Motoring Discussion > DVLA Driver Data to be open to Insurers Tax / Insurance / Warranties
Thread Author: Dulwich Estate Replies: 30

 DVLA Driver Data to be open to Insurers - Dulwich Estate
www.bbc.co.uk/news/business-25016515

This is yet another turn of the wheel past the ratchet of no return when more and more of our private information will be available to those who have and those who have not a legitimate interest in the small details of our lives.

I've said it before, probably on here too, but nobody (particularly the younger folk) really seems bothered by it.

It is not at all far fetched to extend this data capture to the future compulsory shopping "loyalty" (tracking !) card.

Imagine the scenario where an insurer turns you down because in their opinion you have been buying too many bottles of booze in SainsCo. Or maybe, you might go the bottom of the NHS waiting list because your gym membership card shows insufficient exercise or that the food you buy doesn't include enough fruit and veg.

Be afraid - be very afraid.
Last edited by: Dulwich Estate on Thu 21 Nov 13 at 15:21
 DVLA Driver Data to be open to Insurers - Zero
>> www.bbc.co.uk/news/business-25016515

Its not an unreasonable thing for insurance companies to be aware of your driving record.

>> This is yet another turn of the wheel past the ratchet of no return when
>> more and more of our private information will be available to those who have and
>> those who have not a legitimate interest in the small details of our lives.
>>
>> I've said it before, probably on here too, but nobody (particularly the younger folk) really
>> seems bothered by it.
>>
>> It is not at all far fetched to extend this data capture to the future
>> compulsory shopping "loyalty" (tracking !) card.

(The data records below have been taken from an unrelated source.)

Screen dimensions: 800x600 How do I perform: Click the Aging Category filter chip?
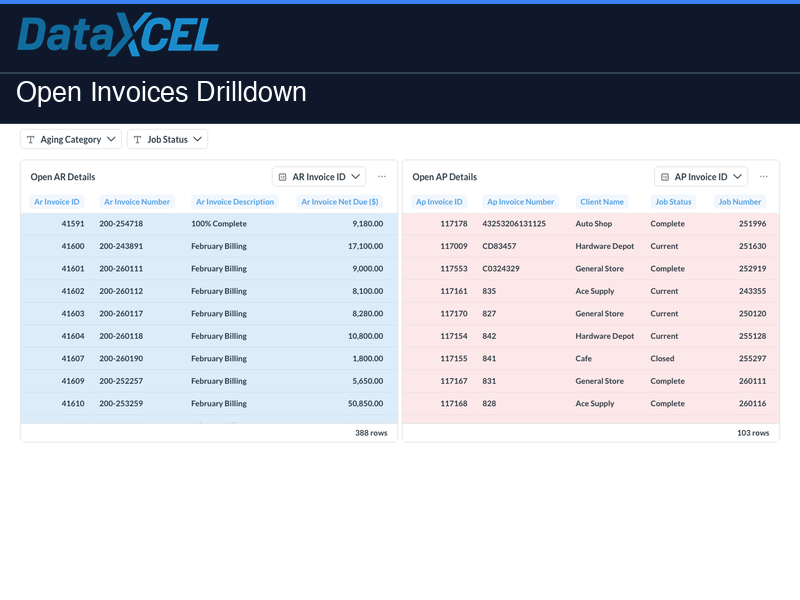pos(70,140)
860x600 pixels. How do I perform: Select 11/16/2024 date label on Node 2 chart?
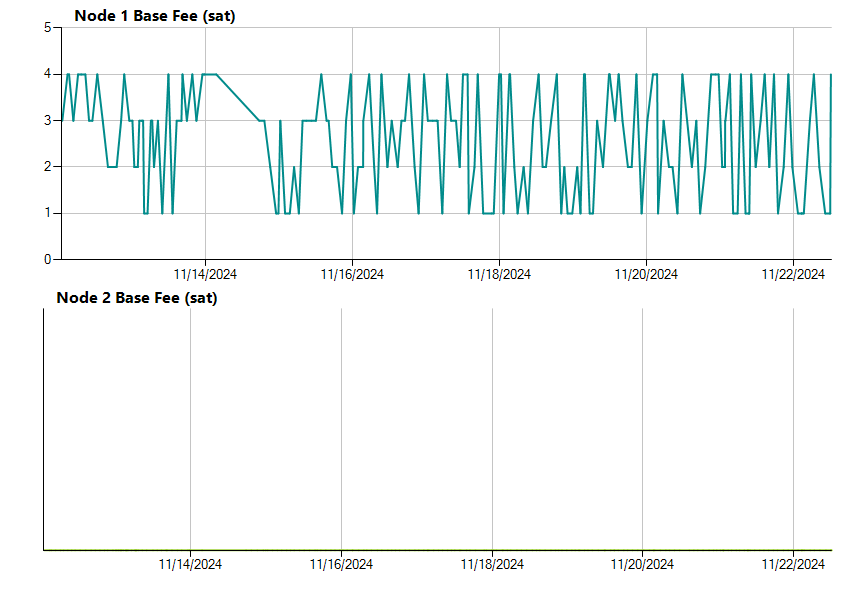[x=341, y=564]
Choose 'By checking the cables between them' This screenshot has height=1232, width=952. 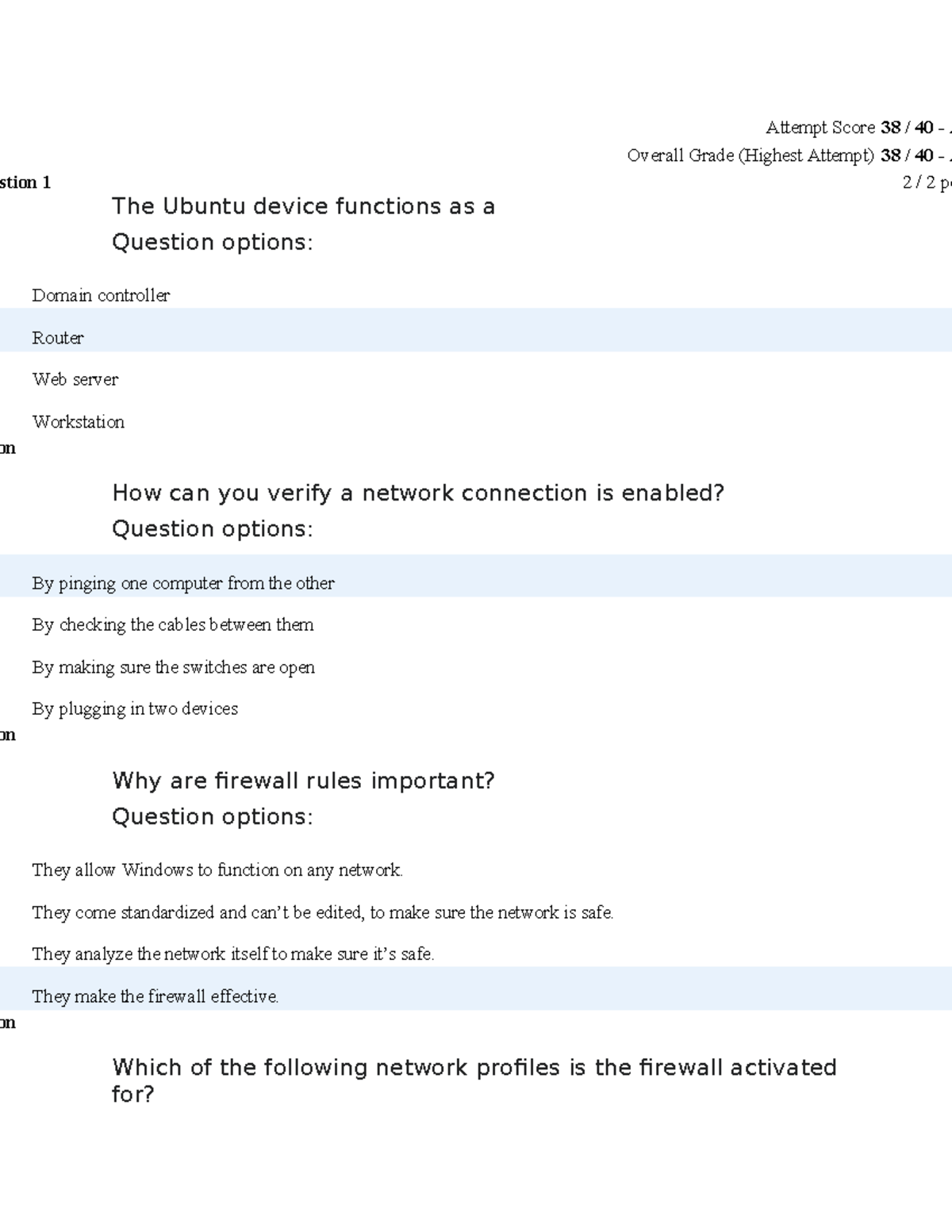pyautogui.click(x=173, y=624)
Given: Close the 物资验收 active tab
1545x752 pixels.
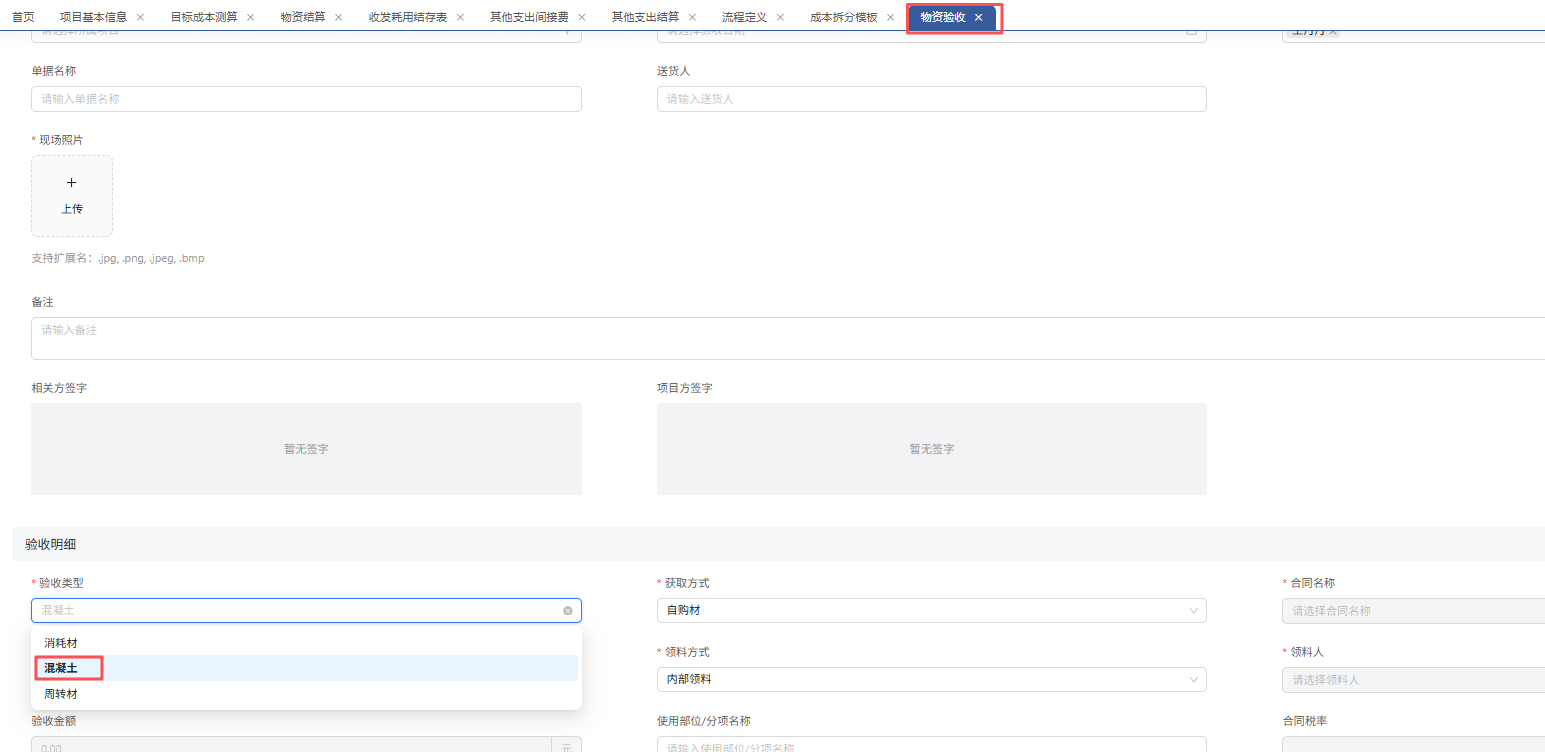Looking at the screenshot, I should [978, 17].
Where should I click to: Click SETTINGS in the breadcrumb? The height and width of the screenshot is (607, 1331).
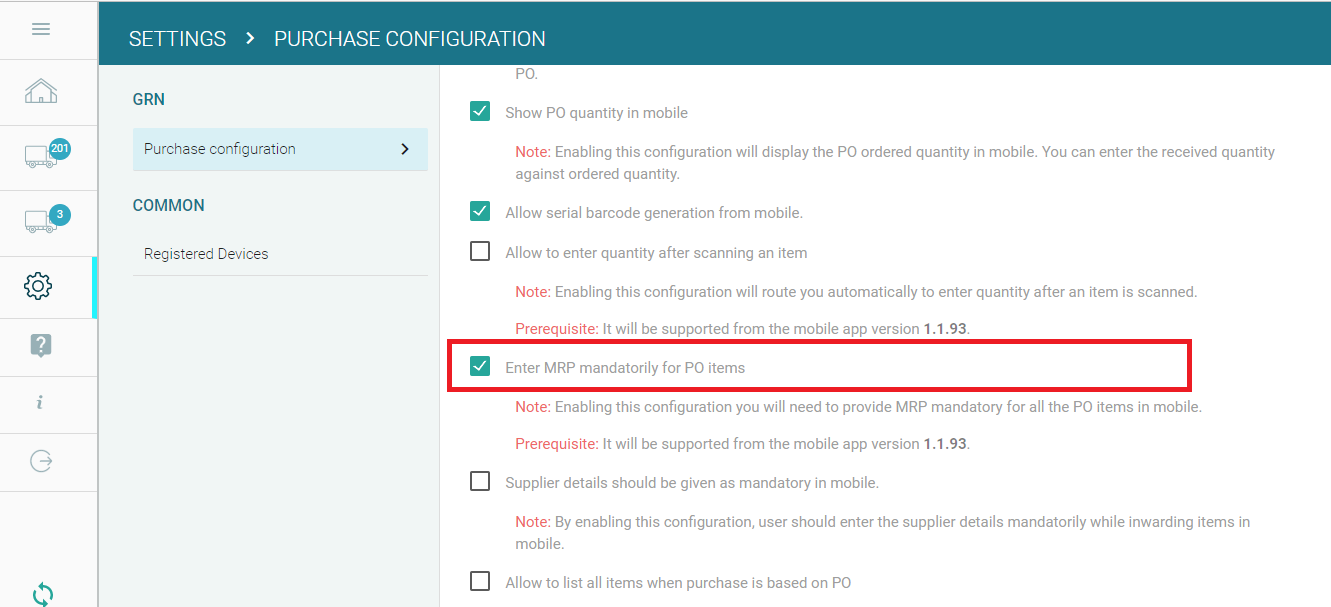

Yes it is. Its so far fetched my mother would call it rubbish from china. You are deliberately being alarmist.
Last edited by: VxFan on Thu 21 Nov 13 at 21:41
 DVLA Driver Data to be open to Insurers - Manatee
I'm amazed they haven't had that before.

If it results in all the liars being re-rated upwards in premium, will those for honest drivers go down?

For most of my motoring life I have been amazed by how little some people paid for insurance, and always suspected they were omitting some facts.
 DVLA Driver Data to be open to Insurers - CGNorwich
What is so private about your motoring convictions? Can't see why it shouldn't it be freely available on demand to everyone who wants to know. Why should details of law breaking be kept secret anyway.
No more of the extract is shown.